Alexa Ray Joel is a musician who will in all probability never be as popular as her father. I mean, Billy can churn out the hits! Still, GATECRASHER assured us that she can indeed sing, and the Oak Room at The Plaza will indeed save a slot for her on the lineup. You don't think she's the real deal? You may be right!
PAGE SIX reported that Mila Kunis and Macaulay Culkin made their split official, ending eight years of blissful attachment. At least it happened around Christmas, giving Kulkin the chance to sprint through an empty house in the Chicago suburbs, jumping on beds, and slapping his palms to his cheeks. Though we all know he does that every holiday season, anyway.
It seems that GATECRASHER just won't let the most crushing breakup of 2010 die quietly.

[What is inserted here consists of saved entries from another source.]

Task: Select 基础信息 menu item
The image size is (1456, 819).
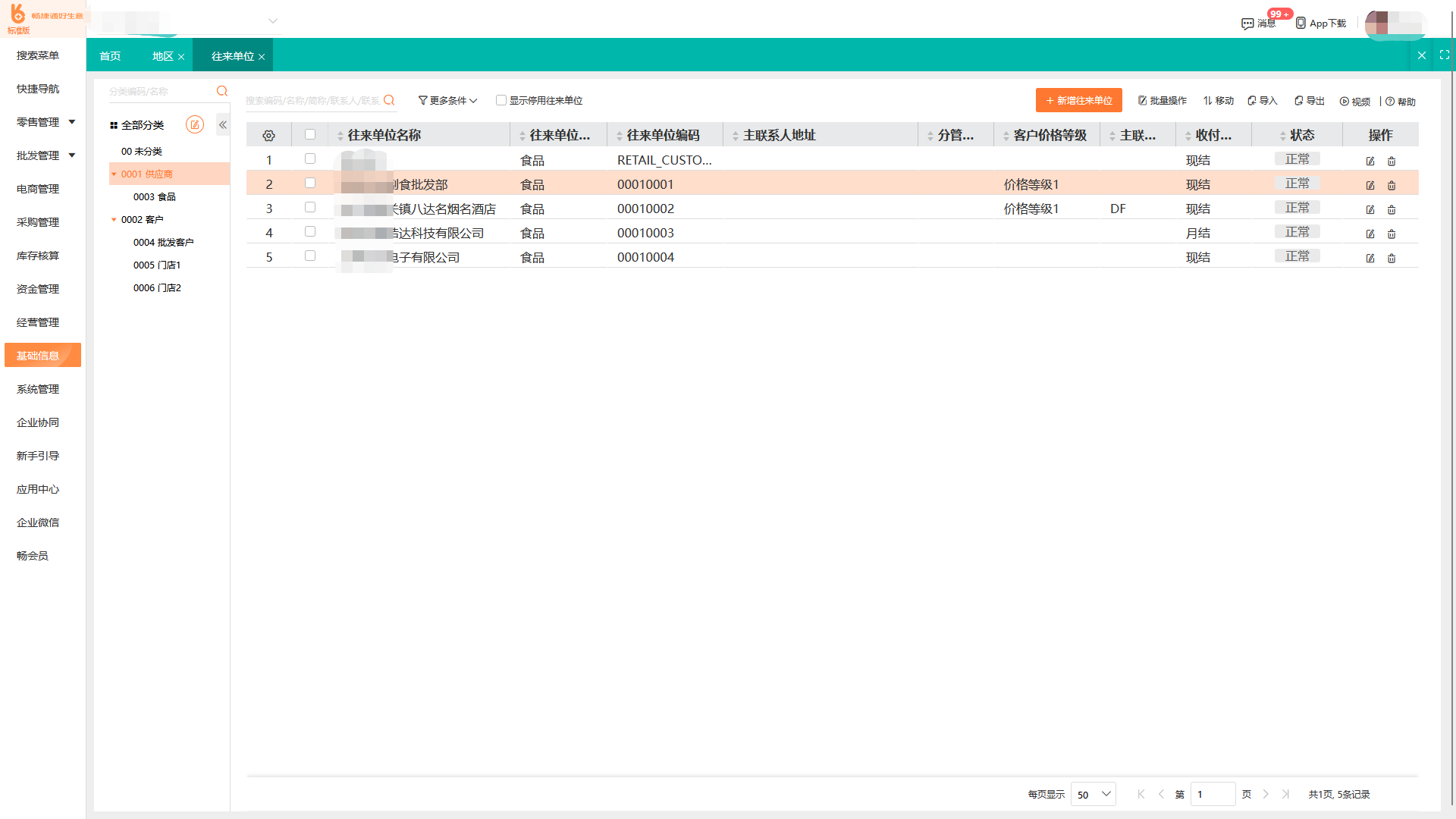Action: tap(40, 355)
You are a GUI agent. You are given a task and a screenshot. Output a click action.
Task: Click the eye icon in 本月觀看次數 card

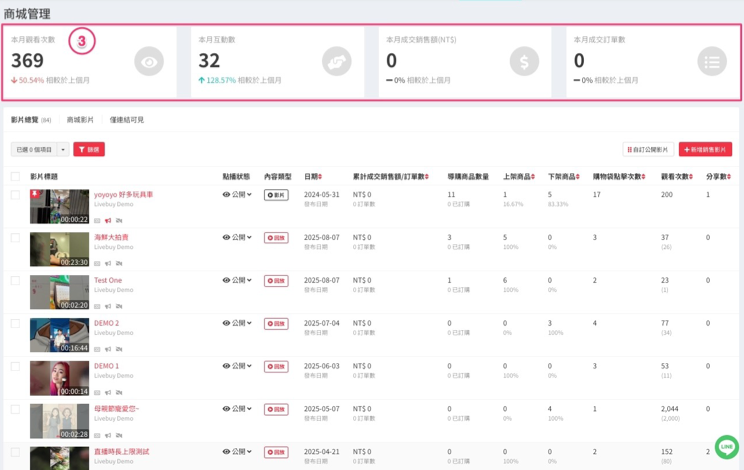coord(149,62)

They dug up as much dirt as possible on every interaction between one-time love birds Scarlett Johansson and Ryan Reynolds, even going so far as to suggest that their friendship can endure. Guys! If every golden couple stayed together forever than Diddy would still be with J. Lo and Ben Affleck would still be with... J. Lo.
Nicki Minaj may be hotter than a Middle Eastern climate, but even that heat couldn't match the leather-fraying intensity that Miami brought upon the rapper's dress New Year's Eve. The straps snapped before she went onstage at Mansion, PAGE SIX informed us, but the valiant Nicki helmed both mic and vodka regardless.

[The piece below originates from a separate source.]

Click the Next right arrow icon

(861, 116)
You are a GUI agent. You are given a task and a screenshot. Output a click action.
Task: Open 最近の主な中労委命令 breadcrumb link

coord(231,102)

You're Roman Abramovich, you're Russian, and you're a billionaire. If you can rope the Black Eyed Peas into gigging at your private little shindig, why not, right? Well, GATECRASHER said the banking maven of the eastern bloc had three choices ahead of the "Boom Boom Pow" experts: Snoop Dogg, Kid Cudi, and Kid Rock. What kind of radio stations are they getting out there anyway?
Fox News host Sean Hannity turned toward the distasteful (shocker!) when he played clips of Alec Baldwin yelling at his daughter Ireland. Brother must defend brother, so naturally Stephen Baldwin parlayed this injustice into a spot in PAGE SIX. Stephen Baldwin wants Hannity off the radio! The people need to know!

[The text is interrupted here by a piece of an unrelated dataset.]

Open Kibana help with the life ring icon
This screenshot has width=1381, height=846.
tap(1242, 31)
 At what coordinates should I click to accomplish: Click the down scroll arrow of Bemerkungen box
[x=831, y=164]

It's generally assumed that Nicolas Cage does certain things for certain reasons -- he's Nic Cage. Why, then, is he starring in this so-bad-it's-good sorcery tale The Season of the Witch. GATECRASHER digs up the answer: he had a dream that his next movie would be in the woods, the film's producer explained. If this is how Nic Cage picks movies, you've got some serious inception to do, Leo.
A new year a new... well, Page Six isn't exactly a newcomer to the gossipmonger crown. In fact, they've racked up the most victories overall, even if Gatecrasher's been winning more often and constantly nipping at their heels. Perhaps all the celebs have found the world's last few isolated coves to spend the holidays, as it seems the people who squeeze the lemons of circumstance into the juiciest and tartest of items are off everyone's radar. But PAGE SIX globe-trotted as much as they could, and for that they claim the throne this week. Until next Friday, everyone!
Imagine Matthew McConaughey talking to you. Now imagine Matthew McConaughey talking to you with a Brazilian accent. Now imagine Matthew McConaughey talking to you with a Brazilian accent and speaking in terrible Portuguese. How awful does that sound, right? Well, the actor inflicted such torture on the South American diners sitting near him while he was on vacation, PAGE SIX reported. And you thought your Christmas dinner was bad.
Lady Gaga sang at the Oak Room -- just like Alexa Ray Joel! -- and a GATECRASHER source said she made sure to give a shout out to all the horses in Central Park forced to endure the cold. She cares, everyone. Lady Gaga cares about the horses.